### [Provided records]
::::::

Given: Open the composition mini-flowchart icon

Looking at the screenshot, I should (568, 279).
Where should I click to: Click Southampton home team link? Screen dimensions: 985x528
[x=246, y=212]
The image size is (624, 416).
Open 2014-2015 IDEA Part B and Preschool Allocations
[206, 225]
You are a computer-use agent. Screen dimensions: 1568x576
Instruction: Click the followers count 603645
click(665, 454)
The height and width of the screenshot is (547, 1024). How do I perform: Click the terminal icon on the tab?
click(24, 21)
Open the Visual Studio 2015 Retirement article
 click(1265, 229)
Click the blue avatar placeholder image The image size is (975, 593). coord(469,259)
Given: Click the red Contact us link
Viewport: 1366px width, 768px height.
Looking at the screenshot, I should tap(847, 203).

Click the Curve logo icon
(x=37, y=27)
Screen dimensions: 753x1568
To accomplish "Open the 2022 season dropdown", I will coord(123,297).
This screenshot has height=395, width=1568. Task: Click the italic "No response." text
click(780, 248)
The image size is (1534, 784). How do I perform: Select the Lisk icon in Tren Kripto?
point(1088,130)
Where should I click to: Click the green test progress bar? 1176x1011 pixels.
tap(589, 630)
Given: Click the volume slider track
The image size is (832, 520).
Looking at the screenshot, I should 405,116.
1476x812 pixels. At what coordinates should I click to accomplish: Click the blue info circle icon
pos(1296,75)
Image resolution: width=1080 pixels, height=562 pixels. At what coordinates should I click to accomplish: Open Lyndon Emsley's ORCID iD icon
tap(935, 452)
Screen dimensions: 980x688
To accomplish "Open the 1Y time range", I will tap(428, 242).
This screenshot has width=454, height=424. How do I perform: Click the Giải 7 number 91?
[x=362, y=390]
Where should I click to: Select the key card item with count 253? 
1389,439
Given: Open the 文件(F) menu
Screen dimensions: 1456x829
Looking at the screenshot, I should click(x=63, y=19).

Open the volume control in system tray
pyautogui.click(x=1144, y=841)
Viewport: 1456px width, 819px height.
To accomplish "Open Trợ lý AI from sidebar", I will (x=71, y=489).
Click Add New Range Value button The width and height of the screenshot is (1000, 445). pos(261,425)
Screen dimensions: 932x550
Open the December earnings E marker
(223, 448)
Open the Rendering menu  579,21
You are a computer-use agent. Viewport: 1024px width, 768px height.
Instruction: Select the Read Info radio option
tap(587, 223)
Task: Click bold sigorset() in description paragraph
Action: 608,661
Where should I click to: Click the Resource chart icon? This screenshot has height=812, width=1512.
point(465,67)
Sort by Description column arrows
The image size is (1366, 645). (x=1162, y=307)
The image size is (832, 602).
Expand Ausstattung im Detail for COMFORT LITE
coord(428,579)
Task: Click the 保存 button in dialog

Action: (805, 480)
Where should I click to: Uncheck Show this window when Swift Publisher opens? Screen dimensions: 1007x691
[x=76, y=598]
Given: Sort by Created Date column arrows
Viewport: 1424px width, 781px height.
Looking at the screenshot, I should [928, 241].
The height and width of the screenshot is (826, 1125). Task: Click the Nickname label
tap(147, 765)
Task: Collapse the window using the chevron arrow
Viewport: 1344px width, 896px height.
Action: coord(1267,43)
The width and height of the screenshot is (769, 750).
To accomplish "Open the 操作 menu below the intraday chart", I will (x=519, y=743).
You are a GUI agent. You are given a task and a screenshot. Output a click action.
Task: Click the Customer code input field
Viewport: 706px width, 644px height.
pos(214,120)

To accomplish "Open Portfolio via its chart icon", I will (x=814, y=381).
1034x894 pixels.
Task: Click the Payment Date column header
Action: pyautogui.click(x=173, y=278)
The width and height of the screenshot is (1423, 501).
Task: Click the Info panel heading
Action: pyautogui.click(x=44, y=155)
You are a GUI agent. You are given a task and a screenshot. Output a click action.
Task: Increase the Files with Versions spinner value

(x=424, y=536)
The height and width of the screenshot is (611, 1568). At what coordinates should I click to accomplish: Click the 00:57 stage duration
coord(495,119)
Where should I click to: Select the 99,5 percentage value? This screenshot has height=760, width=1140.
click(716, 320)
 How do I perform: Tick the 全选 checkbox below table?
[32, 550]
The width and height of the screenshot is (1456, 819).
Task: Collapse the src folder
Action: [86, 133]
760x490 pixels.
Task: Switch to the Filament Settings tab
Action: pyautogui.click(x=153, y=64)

::::::

### [Task description]
Please repeat the entries above exactly as they read.

### [The answer]
Given: Open the composition mini-flowchart icon

Looking at the screenshot, I should (568, 279).
Where should I click to: Click Southampton home team link? Screen dimensions: 985x528
[x=246, y=212]
The image size is (624, 416).
Open 2014-2015 IDEA Part B and Preschool Allocations
[206, 225]
You are a computer-use agent. Screen dimensions: 1568x576
Instruction: Click the followers count 603645
click(665, 454)
The height and width of the screenshot is (547, 1024). How do I perform: Click the terminal icon on the tab?
click(24, 21)
Open the Visual Studio 2015 Retirement article
 click(1265, 229)
Click the blue avatar placeholder image The image size is (975, 593). coord(469,259)
Given: Click the red Contact us link
Viewport: 1366px width, 768px height.
Looking at the screenshot, I should tap(847, 203).

Click the Curve logo icon
(x=37, y=27)
Screen dimensions: 753x1568
To accomplish "Open the 2022 season dropdown", I will coord(123,297).
This screenshot has height=395, width=1568. Task: Click the italic "No response." text
click(780, 248)
The image size is (1534, 784). How do I perform: Select the Lisk icon in Tren Kripto?
point(1088,130)
Where should I click to: Click the green test progress bar? 1176x1011 pixels.
tap(589, 630)
Given: Click the volume slider track
The image size is (832, 520).
Looking at the screenshot, I should 405,116.
1476x812 pixels. At what coordinates should I click to accomplish: Click the blue info circle icon
pos(1296,75)
Image resolution: width=1080 pixels, height=562 pixels. At what coordinates should I click to accomplish: Open Lyndon Emsley's ORCID iD icon
tap(935, 452)
Screen dimensions: 980x688
To accomplish "Open the 1Y time range", I will tap(428, 242).
This screenshot has width=454, height=424. How do I perform: Click the Giải 7 number 91?
[x=362, y=390]
Where should I click to: Select the key card item with count 253? 
1389,439
Given: Open the 文件(F) menu
Screen dimensions: 1456x829
Looking at the screenshot, I should click(x=63, y=19).

Open the volume control in system tray
pyautogui.click(x=1144, y=841)
Viewport: 1456px width, 819px height.
To accomplish "Open Trợ lý AI from sidebar", I will (x=71, y=489).
Click Add New Range Value button The width and height of the screenshot is (1000, 445). pos(261,425)
Screen dimensions: 932x550
Open the December earnings E marker
(223, 448)
Open the Rendering menu  579,21
You are a computer-use agent. Viewport: 1024px width, 768px height.
Instruction: Select the Read Info radio option
tap(587, 223)
Task: Click bold sigorset() in description paragraph
Action: 608,661
Where should I click to: Click the Resource chart icon? This screenshot has height=812, width=1512.
point(465,67)
Sort by Description column arrows
The image size is (1366, 645). (x=1162, y=307)
The image size is (832, 602).
Expand Ausstattung im Detail for COMFORT LITE
coord(428,579)
Task: Click the 保存 button in dialog

Action: (805, 480)
Where should I click to: Uncheck Show this window when Swift Publisher opens? Screen dimensions: 1007x691
[x=76, y=598]
Given: Sort by Created Date column arrows
Viewport: 1424px width, 781px height.
Looking at the screenshot, I should [928, 241].
The height and width of the screenshot is (826, 1125). Task: Click the Nickname label
tap(147, 765)
Task: Collapse the window using the chevron arrow
Viewport: 1344px width, 896px height.
Action: coord(1267,43)
The width and height of the screenshot is (769, 750).
To accomplish "Open the 操作 menu below the intraday chart", I will (x=519, y=743).
You are a GUI agent. You are given a task and a screenshot. Output a click action.
Task: Click the Customer code input field
Viewport: 706px width, 644px height.
pos(214,120)

To accomplish "Open Portfolio via its chart icon", I will (x=814, y=381).
1034x894 pixels.
Task: Click the Payment Date column header
Action: pyautogui.click(x=173, y=278)
The width and height of the screenshot is (1423, 501).
Task: Click the Info panel heading
Action: pyautogui.click(x=44, y=155)
You are a GUI agent. You are given a task and a screenshot. Output a click action.
Task: Increase the Files with Versions spinner value

(x=424, y=536)
The height and width of the screenshot is (611, 1568). At what coordinates should I click to accomplish: Click the 00:57 stage duration
coord(495,119)
Where should I click to: Select the 99,5 percentage value? This screenshot has height=760, width=1140.
click(716, 320)
 How do I perform: Tick the 全选 checkbox below table?
[32, 550]
The width and height of the screenshot is (1456, 819).
Task: Collapse the src folder
Action: [86, 133]
760x490 pixels.
Task: Switch to the Filament Settings tab
Action: pyautogui.click(x=153, y=64)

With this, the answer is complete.